Антипатр скрипнул зубами.

"Совсем распоясались, собаки. Филипп бы с тебя за дерзость шкуру впустил, а сынок ведьмы еще чего повеселее изобрел".

Грозовая туча антипатрова настроения наливалась тьмой день ото дня все больше. Регент никогда не был склонен к припадкам неконтролируемого гнева, свойственного его последнему повелителю, но в последнее время с тревогой замечал за собой рост непреодолимого желания кого-нибудь убить. Лично. Окружающие Антипатра стратеги, конечно, замечали столь катастрофические изменения его характера, но в собственном поведении не могли или не хотели ничего менять. Как желтая листва в горах облетает, не в силах противостоять неумолимо наступающей осени, так и при дворе без следа таяло прежде нерушимое ощущение всеобщей сплоченности, незыблемости военного и государственного здания, что два десятилетия кропотливо создавал Филипп. Казалось, все здесь ждут чего-то, заранее прикидывая пути отступления. Не верят в то, что Антипатр – сила, что он – надолго.

Распахнулся полог и в палатку вошел Линкестиец. В руке кубок, и вроде даже не пустой. Ну, это уж совсем через край.

– Ты чего здесь делаешь? – напустился на зятя регент, – я куда тебя посылал?

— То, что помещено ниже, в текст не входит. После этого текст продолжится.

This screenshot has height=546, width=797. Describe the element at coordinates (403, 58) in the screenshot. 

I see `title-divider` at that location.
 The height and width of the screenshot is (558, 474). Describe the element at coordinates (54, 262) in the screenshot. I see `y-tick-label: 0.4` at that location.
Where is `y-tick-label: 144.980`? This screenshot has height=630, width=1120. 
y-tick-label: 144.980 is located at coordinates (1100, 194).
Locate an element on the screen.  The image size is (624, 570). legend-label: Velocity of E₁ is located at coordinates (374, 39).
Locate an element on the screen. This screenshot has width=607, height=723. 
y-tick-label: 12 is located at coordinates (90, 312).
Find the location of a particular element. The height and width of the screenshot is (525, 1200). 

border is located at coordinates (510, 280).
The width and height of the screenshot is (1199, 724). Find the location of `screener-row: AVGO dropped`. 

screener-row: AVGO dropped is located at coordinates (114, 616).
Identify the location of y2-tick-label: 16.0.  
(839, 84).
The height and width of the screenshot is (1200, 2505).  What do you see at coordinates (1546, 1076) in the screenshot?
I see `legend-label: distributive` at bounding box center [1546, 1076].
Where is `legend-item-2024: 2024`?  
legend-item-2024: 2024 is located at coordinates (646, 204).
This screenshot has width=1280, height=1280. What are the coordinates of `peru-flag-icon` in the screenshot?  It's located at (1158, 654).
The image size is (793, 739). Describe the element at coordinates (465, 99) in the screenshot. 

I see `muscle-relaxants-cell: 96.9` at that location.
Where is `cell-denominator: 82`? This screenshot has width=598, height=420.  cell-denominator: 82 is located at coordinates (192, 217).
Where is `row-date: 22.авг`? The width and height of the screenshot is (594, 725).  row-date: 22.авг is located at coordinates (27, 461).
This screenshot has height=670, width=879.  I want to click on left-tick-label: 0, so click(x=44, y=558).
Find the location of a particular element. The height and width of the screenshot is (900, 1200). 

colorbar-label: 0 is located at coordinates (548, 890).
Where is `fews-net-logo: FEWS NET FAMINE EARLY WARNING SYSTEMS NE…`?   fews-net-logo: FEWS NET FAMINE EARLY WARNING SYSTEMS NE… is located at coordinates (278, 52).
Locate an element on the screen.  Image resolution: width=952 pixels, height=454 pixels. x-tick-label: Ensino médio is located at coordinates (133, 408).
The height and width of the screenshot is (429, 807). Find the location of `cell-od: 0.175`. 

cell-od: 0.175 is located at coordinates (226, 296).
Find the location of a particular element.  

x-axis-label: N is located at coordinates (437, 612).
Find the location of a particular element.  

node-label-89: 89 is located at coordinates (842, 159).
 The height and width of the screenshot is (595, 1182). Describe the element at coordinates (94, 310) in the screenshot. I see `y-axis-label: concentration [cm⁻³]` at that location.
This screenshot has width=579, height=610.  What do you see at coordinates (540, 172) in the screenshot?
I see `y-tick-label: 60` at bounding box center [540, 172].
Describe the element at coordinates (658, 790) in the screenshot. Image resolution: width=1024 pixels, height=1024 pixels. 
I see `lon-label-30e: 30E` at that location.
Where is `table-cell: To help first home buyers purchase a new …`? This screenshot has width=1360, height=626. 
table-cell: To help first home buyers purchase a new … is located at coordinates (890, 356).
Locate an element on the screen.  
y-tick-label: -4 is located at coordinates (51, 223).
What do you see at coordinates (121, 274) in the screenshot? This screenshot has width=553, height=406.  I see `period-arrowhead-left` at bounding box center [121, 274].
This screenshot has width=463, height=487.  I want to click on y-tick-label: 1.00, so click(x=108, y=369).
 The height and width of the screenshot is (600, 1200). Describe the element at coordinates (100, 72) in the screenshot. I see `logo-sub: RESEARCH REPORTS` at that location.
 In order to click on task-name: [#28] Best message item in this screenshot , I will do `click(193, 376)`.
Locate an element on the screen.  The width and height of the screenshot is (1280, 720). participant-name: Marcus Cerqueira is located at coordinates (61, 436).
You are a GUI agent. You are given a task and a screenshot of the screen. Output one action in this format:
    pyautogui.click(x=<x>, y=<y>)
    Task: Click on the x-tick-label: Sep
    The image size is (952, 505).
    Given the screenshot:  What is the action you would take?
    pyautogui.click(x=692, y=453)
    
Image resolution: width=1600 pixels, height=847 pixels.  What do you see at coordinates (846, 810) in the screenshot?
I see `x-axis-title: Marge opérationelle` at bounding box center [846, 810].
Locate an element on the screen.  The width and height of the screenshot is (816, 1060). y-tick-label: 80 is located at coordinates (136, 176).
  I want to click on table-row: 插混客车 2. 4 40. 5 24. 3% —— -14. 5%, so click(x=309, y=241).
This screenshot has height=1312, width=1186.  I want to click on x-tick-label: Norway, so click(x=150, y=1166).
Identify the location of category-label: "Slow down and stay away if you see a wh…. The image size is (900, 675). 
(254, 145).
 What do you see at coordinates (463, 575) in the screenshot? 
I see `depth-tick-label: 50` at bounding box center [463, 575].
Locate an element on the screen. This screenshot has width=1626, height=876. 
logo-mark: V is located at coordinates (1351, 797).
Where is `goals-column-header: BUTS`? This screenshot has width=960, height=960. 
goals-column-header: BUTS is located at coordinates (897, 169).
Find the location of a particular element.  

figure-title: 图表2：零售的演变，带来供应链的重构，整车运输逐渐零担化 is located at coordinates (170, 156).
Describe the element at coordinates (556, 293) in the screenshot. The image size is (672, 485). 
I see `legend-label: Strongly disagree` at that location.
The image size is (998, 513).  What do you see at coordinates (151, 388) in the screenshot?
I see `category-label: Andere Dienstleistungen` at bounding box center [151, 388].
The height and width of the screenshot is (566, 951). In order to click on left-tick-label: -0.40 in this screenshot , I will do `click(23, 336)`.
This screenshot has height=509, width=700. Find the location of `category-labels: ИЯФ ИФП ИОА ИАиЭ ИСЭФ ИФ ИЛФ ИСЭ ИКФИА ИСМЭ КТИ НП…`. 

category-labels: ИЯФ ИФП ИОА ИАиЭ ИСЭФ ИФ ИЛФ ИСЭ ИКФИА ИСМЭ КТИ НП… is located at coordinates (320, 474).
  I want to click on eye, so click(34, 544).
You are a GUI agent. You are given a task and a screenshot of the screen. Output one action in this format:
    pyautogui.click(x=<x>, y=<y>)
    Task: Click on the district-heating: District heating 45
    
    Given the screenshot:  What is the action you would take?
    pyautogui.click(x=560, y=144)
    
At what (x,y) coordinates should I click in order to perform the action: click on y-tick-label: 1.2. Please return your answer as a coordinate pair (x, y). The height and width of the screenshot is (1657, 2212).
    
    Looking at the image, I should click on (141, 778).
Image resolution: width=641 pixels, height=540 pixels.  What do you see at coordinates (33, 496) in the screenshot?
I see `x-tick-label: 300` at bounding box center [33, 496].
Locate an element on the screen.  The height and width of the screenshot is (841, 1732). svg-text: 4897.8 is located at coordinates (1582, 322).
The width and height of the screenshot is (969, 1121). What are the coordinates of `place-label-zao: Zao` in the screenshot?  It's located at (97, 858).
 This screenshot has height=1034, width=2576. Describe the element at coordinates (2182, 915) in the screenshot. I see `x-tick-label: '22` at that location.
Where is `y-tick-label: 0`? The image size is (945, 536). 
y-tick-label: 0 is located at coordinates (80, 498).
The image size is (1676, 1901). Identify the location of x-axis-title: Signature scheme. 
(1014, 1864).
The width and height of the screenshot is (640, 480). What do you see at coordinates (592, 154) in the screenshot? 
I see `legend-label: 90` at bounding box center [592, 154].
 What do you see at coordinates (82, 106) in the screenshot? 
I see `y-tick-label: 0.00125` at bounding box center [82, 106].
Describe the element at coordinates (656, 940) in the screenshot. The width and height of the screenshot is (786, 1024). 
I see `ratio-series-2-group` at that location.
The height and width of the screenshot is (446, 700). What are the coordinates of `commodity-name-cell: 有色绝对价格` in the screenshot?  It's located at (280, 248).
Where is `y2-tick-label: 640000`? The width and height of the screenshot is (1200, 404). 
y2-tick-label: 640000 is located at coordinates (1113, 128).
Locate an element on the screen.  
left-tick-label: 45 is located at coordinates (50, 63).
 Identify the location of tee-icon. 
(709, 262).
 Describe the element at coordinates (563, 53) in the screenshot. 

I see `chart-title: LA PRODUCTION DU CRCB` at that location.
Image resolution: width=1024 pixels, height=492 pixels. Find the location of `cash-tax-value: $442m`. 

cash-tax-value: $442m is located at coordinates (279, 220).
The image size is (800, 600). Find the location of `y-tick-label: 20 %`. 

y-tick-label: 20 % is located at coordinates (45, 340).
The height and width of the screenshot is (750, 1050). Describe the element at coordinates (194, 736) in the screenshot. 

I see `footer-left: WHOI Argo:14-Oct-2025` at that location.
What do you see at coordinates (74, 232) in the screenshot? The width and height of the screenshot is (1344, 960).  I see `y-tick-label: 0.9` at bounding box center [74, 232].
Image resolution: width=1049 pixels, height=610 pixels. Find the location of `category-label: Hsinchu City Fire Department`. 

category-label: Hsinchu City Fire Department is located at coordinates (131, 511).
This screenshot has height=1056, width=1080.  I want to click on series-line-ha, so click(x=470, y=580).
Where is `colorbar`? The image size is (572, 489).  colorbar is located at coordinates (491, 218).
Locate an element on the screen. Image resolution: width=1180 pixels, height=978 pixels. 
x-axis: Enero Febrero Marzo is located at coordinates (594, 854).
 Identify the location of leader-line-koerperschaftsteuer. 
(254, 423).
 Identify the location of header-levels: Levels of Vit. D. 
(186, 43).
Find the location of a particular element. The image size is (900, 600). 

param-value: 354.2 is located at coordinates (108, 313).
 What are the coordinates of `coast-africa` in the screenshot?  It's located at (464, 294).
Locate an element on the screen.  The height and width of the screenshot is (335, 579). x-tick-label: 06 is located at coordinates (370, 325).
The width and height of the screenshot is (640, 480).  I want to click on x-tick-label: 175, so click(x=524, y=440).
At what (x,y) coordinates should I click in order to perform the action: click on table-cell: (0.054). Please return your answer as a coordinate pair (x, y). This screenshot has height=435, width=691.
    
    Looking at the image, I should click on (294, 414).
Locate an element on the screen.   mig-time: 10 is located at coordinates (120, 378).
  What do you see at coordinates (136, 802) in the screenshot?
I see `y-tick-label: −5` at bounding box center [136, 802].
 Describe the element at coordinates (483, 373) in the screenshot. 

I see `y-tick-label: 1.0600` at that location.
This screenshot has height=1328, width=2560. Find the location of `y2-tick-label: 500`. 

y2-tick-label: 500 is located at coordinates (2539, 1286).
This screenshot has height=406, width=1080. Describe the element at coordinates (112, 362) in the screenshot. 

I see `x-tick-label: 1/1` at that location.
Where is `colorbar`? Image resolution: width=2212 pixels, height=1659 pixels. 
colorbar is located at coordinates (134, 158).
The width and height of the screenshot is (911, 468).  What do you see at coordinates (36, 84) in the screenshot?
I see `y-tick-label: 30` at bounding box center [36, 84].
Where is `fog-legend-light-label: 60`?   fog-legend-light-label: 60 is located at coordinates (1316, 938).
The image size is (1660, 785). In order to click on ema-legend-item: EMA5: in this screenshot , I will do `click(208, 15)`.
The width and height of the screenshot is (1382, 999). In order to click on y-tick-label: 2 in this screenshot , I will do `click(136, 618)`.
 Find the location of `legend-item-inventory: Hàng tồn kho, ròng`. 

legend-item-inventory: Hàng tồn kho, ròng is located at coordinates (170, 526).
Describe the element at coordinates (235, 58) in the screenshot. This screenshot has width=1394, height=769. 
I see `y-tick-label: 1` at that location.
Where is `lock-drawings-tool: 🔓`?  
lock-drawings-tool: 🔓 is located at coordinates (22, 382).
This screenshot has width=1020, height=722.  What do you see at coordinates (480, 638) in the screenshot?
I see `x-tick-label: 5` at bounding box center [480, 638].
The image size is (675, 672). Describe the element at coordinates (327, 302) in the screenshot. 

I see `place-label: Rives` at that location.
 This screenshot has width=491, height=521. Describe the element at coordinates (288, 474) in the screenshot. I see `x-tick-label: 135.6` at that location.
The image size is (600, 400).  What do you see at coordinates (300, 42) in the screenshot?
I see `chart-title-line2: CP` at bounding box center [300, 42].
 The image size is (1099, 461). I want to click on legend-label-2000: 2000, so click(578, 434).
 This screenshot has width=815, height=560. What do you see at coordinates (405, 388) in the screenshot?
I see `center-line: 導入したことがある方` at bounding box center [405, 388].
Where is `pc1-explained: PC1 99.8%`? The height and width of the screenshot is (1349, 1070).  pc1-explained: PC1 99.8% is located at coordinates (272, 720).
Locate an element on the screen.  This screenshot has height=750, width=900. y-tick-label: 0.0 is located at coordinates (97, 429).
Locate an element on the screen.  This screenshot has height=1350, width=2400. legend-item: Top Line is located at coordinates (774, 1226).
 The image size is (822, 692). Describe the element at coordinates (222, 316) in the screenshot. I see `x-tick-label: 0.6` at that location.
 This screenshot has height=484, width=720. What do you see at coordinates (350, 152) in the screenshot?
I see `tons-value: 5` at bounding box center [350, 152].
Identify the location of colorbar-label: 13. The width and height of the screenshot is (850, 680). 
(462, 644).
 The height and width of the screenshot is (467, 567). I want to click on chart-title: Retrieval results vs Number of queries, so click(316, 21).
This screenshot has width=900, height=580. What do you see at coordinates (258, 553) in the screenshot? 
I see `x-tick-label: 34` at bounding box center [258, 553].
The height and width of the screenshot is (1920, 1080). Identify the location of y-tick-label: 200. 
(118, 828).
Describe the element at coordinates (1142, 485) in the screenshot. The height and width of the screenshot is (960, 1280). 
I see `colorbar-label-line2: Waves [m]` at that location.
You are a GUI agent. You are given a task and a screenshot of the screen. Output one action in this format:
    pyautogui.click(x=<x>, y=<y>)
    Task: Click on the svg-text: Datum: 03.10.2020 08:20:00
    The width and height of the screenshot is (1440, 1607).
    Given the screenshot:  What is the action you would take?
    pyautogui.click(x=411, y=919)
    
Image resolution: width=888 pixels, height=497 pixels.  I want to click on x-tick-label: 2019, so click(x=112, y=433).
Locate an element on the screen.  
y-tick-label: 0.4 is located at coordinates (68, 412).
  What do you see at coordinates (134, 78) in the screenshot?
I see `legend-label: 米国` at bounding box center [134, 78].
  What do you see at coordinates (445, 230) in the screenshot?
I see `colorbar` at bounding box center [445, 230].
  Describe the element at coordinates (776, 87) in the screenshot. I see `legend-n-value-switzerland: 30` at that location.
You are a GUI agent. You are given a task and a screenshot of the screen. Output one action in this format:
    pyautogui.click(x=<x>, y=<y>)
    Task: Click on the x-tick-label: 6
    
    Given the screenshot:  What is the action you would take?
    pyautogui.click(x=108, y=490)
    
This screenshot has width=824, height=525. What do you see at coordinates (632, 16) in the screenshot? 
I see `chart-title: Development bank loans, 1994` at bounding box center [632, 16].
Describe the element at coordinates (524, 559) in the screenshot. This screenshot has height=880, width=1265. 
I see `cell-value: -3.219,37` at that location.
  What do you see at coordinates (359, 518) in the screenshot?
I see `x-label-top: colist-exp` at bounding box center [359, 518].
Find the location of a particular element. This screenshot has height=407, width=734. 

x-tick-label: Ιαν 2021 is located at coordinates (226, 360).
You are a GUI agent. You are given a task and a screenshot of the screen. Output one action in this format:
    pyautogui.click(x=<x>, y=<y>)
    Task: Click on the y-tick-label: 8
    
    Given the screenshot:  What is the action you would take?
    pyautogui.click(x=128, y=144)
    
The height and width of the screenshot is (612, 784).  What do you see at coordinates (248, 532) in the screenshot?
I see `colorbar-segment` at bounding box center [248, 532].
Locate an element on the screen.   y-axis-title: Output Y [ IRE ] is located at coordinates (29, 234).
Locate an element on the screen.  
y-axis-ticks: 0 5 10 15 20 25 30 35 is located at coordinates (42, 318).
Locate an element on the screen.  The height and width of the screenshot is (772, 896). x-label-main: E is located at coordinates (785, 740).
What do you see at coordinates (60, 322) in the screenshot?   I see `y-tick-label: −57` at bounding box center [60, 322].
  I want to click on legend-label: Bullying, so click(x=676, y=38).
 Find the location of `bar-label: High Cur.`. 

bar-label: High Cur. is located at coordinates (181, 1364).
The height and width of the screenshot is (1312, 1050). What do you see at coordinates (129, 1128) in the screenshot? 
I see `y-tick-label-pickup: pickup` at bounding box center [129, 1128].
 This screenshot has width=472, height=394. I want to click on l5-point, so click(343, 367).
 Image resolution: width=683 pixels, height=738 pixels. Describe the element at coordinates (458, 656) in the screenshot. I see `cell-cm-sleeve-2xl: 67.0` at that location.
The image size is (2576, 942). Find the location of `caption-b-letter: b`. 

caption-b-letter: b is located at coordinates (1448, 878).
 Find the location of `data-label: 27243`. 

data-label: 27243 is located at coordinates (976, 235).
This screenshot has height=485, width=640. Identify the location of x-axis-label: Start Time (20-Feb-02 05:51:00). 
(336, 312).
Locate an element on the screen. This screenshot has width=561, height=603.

– Они больше не лезут, – ответил Линкестиец и нагло отпил из кубка, – две атаки отбили, они убрались. Сунулись одними пельтастами, я их отогнал. Потерь нет.

– Четвертый день такая беготня, – подал голос Демад, – почему ты не ударишь, Антипатр?

Регент посмотрел на него, как на философствующего таракана.

– Куда ударить? В Фермопилы? Ты совсем рехнулся? Даже, если бы у меня было численное превосходство, а не у них, только законченный идиот станет штурмовать Врата в лоб!

– Но есть же тропка...

– А они, думаешь, про нее не знают?

Линкестиец присел на свободный стул.

– Однако, не лезут. Не хотят отдавать удобную позицию.

– Они ждут, – сказал Эвмен, – у нас за спиной Фессалия. Они ждут ее выступления.

– Там в каждом городе наш гарнизон, – возразил Линкестиец.

В палатку заглянул телохранитель, стоявший на страже у входа.

– Чего тебе? – спросил Эвмен.

– Гонец из Пеллы!

– Пусть войдет, – распорядился Антипатр.

Вошел посыльный и протянул регенту письмо. Антипатр раскрыл его, пробежал глазами строки, посмотрел на Эвмена, на своего зятя и сказал, безо всякого выражения:

– Родился новый царь македонский.

– Что? – вскочил кардиец.

Его примеру последовали остальные.

– Родился новый царь македонский! – повысил голос регент, сверкнув глазами на зятя, – всех начальников, до лоха включительно, собрать перед шатром!

Линкестиец выскочил наружу, как ошпаренный. Антипатр протянул Эвмену табличку и медленно, проговаривая каждую букву, словно смакуя, произнес:

– Царь Филипп, третий с таким именем...

Кардиец, бегло ознакомившись с письмом, недоуменно поднял глаза.

– Не Филипп – Неоптолем. Александр назвал его в честь своего отца.

– Мне плевать, как будет его звать молосс! – рявкнул регент, – а для Македонии он – царь Филипп Третий!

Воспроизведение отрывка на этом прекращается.